(Your instructions):
All of the records shown below need to be copied with no differences.

(Exercise material):
□ □ □ □ □

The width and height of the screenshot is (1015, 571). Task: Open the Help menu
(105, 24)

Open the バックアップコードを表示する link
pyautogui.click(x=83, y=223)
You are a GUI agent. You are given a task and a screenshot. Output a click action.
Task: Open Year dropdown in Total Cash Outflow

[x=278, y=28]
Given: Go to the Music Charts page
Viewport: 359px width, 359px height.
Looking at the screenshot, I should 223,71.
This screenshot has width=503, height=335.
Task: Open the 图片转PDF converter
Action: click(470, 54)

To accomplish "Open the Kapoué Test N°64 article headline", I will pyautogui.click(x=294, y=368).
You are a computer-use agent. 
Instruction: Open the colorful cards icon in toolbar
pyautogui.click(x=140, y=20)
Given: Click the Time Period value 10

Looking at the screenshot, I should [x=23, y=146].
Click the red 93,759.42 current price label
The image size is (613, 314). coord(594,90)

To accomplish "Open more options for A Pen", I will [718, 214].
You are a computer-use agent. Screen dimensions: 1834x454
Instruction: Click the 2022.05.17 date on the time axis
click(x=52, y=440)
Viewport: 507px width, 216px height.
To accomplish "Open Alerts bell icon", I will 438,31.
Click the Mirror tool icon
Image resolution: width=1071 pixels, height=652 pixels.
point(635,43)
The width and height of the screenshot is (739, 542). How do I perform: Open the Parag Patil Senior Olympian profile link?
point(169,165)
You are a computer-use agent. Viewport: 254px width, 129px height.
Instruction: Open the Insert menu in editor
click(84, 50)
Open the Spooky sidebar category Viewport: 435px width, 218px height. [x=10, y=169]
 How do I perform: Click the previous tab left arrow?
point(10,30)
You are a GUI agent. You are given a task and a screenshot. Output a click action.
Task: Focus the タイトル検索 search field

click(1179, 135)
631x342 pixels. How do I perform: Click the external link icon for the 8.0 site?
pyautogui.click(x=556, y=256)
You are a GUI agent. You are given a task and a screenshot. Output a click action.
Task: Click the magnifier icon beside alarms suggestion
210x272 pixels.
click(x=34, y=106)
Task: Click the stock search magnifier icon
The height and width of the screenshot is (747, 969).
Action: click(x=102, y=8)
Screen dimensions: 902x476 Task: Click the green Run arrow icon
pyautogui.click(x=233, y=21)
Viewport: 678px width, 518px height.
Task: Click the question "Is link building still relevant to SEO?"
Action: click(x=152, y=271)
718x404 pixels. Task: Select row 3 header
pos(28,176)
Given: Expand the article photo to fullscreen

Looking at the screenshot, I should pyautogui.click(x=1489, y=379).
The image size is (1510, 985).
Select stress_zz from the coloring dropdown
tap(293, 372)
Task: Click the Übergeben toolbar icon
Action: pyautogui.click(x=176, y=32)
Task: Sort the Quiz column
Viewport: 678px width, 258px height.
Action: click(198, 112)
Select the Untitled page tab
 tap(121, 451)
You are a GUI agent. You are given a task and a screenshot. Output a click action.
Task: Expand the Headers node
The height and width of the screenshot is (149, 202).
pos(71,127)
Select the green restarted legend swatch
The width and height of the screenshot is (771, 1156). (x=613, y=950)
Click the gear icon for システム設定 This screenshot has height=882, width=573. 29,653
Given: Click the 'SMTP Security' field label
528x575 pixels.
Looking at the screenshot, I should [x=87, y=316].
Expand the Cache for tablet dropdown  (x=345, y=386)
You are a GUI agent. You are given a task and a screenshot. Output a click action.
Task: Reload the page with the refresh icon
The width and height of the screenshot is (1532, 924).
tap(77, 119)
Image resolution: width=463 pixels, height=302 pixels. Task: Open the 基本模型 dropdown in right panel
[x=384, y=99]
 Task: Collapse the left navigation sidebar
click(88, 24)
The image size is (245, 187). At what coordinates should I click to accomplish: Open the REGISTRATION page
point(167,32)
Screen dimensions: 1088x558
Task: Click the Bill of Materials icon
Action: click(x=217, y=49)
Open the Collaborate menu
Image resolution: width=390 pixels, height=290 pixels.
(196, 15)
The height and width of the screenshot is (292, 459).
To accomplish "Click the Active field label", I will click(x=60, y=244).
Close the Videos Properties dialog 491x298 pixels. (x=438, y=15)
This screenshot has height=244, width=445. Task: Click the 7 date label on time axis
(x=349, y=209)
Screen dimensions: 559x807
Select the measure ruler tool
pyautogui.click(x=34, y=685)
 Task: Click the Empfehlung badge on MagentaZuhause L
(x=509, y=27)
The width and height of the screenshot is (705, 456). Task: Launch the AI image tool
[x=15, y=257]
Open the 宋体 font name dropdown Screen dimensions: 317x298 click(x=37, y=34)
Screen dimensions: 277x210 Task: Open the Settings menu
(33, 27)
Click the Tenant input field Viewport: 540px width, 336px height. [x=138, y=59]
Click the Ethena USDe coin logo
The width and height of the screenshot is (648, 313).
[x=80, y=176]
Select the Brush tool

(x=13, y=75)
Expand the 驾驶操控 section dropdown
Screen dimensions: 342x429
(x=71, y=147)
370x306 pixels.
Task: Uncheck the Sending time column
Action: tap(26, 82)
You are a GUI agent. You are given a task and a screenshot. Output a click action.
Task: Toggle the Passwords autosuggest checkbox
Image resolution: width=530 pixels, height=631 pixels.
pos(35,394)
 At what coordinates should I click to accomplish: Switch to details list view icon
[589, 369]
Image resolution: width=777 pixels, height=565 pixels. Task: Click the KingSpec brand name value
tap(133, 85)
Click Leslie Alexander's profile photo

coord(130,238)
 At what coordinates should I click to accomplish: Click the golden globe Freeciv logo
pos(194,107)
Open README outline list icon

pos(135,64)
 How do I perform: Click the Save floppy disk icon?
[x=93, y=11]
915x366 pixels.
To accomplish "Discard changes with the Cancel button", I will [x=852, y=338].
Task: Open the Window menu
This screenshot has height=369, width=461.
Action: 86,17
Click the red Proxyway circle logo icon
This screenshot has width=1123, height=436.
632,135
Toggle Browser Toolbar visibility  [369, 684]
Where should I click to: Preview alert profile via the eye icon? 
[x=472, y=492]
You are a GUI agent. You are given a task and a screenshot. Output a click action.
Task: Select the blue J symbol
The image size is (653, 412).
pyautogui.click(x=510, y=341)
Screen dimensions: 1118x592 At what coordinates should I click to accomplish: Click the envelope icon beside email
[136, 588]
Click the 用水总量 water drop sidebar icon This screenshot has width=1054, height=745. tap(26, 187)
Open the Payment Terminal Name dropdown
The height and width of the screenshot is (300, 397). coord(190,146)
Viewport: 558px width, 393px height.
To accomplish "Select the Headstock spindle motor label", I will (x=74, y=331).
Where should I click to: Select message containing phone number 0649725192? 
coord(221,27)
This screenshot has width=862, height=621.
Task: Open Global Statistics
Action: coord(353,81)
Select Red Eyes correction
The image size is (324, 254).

□ □ □ □ □

(Exercise output):
The width and height of the screenshot is (1015, 571). Task: Open the Help menu
(105, 24)

Open the バックアップコードを表示する link
pyautogui.click(x=83, y=223)
You are a GUI agent. You are given a task and a screenshot. Output a click action.
Task: Open Year dropdown in Total Cash Outflow

[x=278, y=28]
Given: Go to the Music Charts page
Viewport: 359px width, 359px height.
Looking at the screenshot, I should 223,71.
This screenshot has width=503, height=335.
Task: Open the 图片转PDF converter
Action: click(470, 54)

To accomplish "Open the Kapoué Test N°64 article headline", I will pyautogui.click(x=294, y=368).
You are a computer-use agent. 
Instruction: Open the colorful cards icon in toolbar
pyautogui.click(x=140, y=20)
Given: Click the Time Period value 10

Looking at the screenshot, I should [x=23, y=146].
Click the red 93,759.42 current price label
The image size is (613, 314). coord(594,90)

To accomplish "Open more options for A Pen", I will [718, 214].
You are a computer-use agent. Screen dimensions: 1834x454
Instruction: Click the 2022.05.17 date on the time axis
click(x=52, y=440)
Viewport: 507px width, 216px height.
To accomplish "Open Alerts bell icon", I will 438,31.
Click the Mirror tool icon
Image resolution: width=1071 pixels, height=652 pixels.
point(635,43)
The width and height of the screenshot is (739, 542). How do I perform: Open the Parag Patil Senior Olympian profile link?
point(169,165)
You are a computer-use agent. Viewport: 254px width, 129px height.
Instruction: Open the Insert menu in editor
click(84, 50)
Open the Spooky sidebar category Viewport: 435px width, 218px height. [x=10, y=169]
 How do I perform: Click the previous tab left arrow?
point(10,30)
You are a GUI agent. You are given a task and a screenshot. Output a click action.
Task: Focus the タイトル検索 search field

click(1179, 135)
631x342 pixels. How do I perform: Click the external link icon for the 8.0 site?
pyautogui.click(x=556, y=256)
You are a GUI agent. You are given a task and a screenshot. Output a click action.
Task: Click the magnifier icon beside alarms suggestion
210x272 pixels.
click(x=34, y=106)
Task: Click the stock search magnifier icon
The height and width of the screenshot is (747, 969).
Action: click(x=102, y=8)
Screen dimensions: 902x476 Task: Click the green Run arrow icon
pyautogui.click(x=233, y=21)
Viewport: 678px width, 518px height.
Task: Click the question "Is link building still relevant to SEO?"
Action: click(x=152, y=271)
718x404 pixels. Task: Select row 3 header
pos(28,176)
Given: Expand the article photo to fullscreen

Looking at the screenshot, I should pyautogui.click(x=1489, y=379).
The image size is (1510, 985).
Select stress_zz from the coloring dropdown
tap(293, 372)
Task: Click the Übergeben toolbar icon
Action: pyautogui.click(x=176, y=32)
Task: Sort the Quiz column
Viewport: 678px width, 258px height.
Action: click(198, 112)
Select the Untitled page tab
 tap(121, 451)
You are a GUI agent. You are given a task and a screenshot. Output a click action.
Task: Expand the Headers node
The height and width of the screenshot is (149, 202).
pos(71,127)
Select the green restarted legend swatch
The width and height of the screenshot is (771, 1156). (x=613, y=950)
Click the gear icon for システム設定 This screenshot has height=882, width=573. 29,653
Given: Click the 'SMTP Security' field label
528x575 pixels.
Looking at the screenshot, I should [x=87, y=316].
Expand the Cache for tablet dropdown  (x=345, y=386)
You are a GUI agent. You are given a task and a screenshot. Output a click action.
Task: Reload the page with the refresh icon
The width and height of the screenshot is (1532, 924).
tap(77, 119)
Image resolution: width=463 pixels, height=302 pixels. Task: Open the 基本模型 dropdown in right panel
[x=384, y=99]
 Task: Collapse the left navigation sidebar
click(88, 24)
The image size is (245, 187). At what coordinates should I click to accomplish: Open the REGISTRATION page
point(167,32)
Screen dimensions: 1088x558
Task: Click the Bill of Materials icon
Action: click(x=217, y=49)
Open the Collaborate menu
Image resolution: width=390 pixels, height=290 pixels.
(196, 15)
The height and width of the screenshot is (292, 459).
To accomplish "Click the Active field label", I will click(x=60, y=244).
Close the Videos Properties dialog 491x298 pixels. (x=438, y=15)
This screenshot has height=244, width=445. Task: Click the 7 date label on time axis
(x=349, y=209)
Screen dimensions: 559x807
Select the measure ruler tool
pyautogui.click(x=34, y=685)
 Task: Click the Empfehlung badge on MagentaZuhause L
(x=509, y=27)
The width and height of the screenshot is (705, 456). Task: Launch the AI image tool
[x=15, y=257]
Open the 宋体 font name dropdown Screen dimensions: 317x298 click(x=37, y=34)
Screen dimensions: 277x210 Task: Open the Settings menu
(33, 27)
Click the Tenant input field Viewport: 540px width, 336px height. [x=138, y=59]
Click the Ethena USDe coin logo
The width and height of the screenshot is (648, 313).
[x=80, y=176]
Select the Brush tool

(x=13, y=75)
Expand the 驾驶操控 section dropdown
Screen dimensions: 342x429
(x=71, y=147)
370x306 pixels.
Task: Uncheck the Sending time column
Action: tap(26, 82)
You are a GUI agent. You are given a task and a screenshot. Output a click action.
Task: Toggle the Passwords autosuggest checkbox
Image resolution: width=530 pixels, height=631 pixels.
pos(35,394)
 At what coordinates should I click to accomplish: Switch to details list view icon
[589, 369]
Image resolution: width=777 pixels, height=565 pixels. Task: Click the KingSpec brand name value
tap(133, 85)
Click Leslie Alexander's profile photo

coord(130,238)
 At what coordinates should I click to accomplish: Click the golden globe Freeciv logo
pos(194,107)
Open README outline list icon

pos(135,64)
 How do I perform: Click the Save floppy disk icon?
[x=93, y=11]
915x366 pixels.
To accomplish "Discard changes with the Cancel button", I will [x=852, y=338].
Task: Open the Window menu
This screenshot has height=369, width=461.
Action: 86,17
Click the red Proxyway circle logo icon
This screenshot has width=1123, height=436.
632,135
Toggle Browser Toolbar visibility  [369, 684]
Where should I click to: Preview alert profile via the eye icon? 
[x=472, y=492]
You are a GUI agent. You are given a task and a screenshot. Output a click action.
Task: Select the blue J symbol
The image size is (653, 412).
pyautogui.click(x=510, y=341)
Screen dimensions: 1118x592 At what coordinates should I click to accomplish: Click the envelope icon beside email
[136, 588]
Click the 用水总量 water drop sidebar icon This screenshot has width=1054, height=745. tap(26, 187)
Open the Payment Terminal Name dropdown
The height and width of the screenshot is (300, 397). coord(190,146)
Viewport: 558px width, 393px height.
To accomplish "Select the Headstock spindle motor label", I will (x=74, y=331).
Where should I click to: Select message containing phone number 0649725192? 
coord(221,27)
This screenshot has width=862, height=621.
Task: Open Global Statistics
Action: coord(353,81)
Select Red Eyes correction
The image size is (324, 254).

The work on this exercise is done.